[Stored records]
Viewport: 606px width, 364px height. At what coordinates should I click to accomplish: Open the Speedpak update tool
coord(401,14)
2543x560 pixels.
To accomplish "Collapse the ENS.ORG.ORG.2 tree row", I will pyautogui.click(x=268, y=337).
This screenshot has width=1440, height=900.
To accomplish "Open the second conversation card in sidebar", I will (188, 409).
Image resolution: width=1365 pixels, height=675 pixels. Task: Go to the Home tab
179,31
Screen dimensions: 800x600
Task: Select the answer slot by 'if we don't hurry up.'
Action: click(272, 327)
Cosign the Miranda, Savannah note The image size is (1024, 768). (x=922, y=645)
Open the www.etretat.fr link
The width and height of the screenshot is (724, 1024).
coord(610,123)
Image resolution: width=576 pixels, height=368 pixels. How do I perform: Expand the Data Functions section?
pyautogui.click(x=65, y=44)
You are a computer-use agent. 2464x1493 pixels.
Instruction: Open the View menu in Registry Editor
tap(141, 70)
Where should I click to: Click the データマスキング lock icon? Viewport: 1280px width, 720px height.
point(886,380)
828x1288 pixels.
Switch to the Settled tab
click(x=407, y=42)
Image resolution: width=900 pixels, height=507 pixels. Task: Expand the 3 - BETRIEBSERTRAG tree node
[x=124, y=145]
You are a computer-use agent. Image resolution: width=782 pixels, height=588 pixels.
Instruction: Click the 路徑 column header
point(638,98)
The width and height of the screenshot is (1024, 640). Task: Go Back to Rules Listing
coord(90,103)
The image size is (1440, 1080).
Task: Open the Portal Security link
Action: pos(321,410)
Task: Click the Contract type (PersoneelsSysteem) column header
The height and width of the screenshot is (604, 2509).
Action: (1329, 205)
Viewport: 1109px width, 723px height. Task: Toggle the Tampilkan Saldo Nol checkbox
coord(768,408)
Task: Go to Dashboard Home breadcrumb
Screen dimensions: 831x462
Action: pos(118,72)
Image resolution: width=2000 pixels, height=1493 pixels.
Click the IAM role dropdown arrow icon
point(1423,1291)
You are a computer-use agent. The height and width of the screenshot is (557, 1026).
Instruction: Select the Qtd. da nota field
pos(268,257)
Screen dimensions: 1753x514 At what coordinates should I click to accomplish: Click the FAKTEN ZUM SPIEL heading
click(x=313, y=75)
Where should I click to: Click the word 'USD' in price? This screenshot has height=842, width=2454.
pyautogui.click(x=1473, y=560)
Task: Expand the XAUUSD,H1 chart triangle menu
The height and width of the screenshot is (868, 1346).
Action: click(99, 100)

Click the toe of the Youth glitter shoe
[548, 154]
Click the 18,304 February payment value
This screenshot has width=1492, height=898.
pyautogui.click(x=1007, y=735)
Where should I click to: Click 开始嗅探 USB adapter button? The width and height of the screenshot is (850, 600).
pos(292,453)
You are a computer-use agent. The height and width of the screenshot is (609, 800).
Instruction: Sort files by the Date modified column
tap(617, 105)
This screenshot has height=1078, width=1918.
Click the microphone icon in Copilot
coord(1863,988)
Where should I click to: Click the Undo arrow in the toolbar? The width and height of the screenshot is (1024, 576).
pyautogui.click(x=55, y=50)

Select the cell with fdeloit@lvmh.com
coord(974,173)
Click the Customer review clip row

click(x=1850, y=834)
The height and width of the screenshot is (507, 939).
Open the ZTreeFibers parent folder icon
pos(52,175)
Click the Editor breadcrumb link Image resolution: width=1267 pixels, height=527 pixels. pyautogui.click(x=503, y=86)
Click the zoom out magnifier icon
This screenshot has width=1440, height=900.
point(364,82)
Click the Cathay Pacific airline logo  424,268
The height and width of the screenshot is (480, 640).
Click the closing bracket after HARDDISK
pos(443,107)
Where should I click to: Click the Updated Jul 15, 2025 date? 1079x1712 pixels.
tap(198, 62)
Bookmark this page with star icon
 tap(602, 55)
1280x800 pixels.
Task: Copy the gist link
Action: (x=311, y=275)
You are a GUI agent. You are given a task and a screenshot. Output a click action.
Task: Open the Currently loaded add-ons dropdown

### TASK DIRECTIONS
In the lines above, locate the string "will". Copy every line where it occurs.

### RESPONSE AREA
To accomplish "Collapse the ENS.ORG.ORG.2 tree row", I will pyautogui.click(x=268, y=337).
To accomplish "Open the second conversation card in sidebar", I will (188, 409).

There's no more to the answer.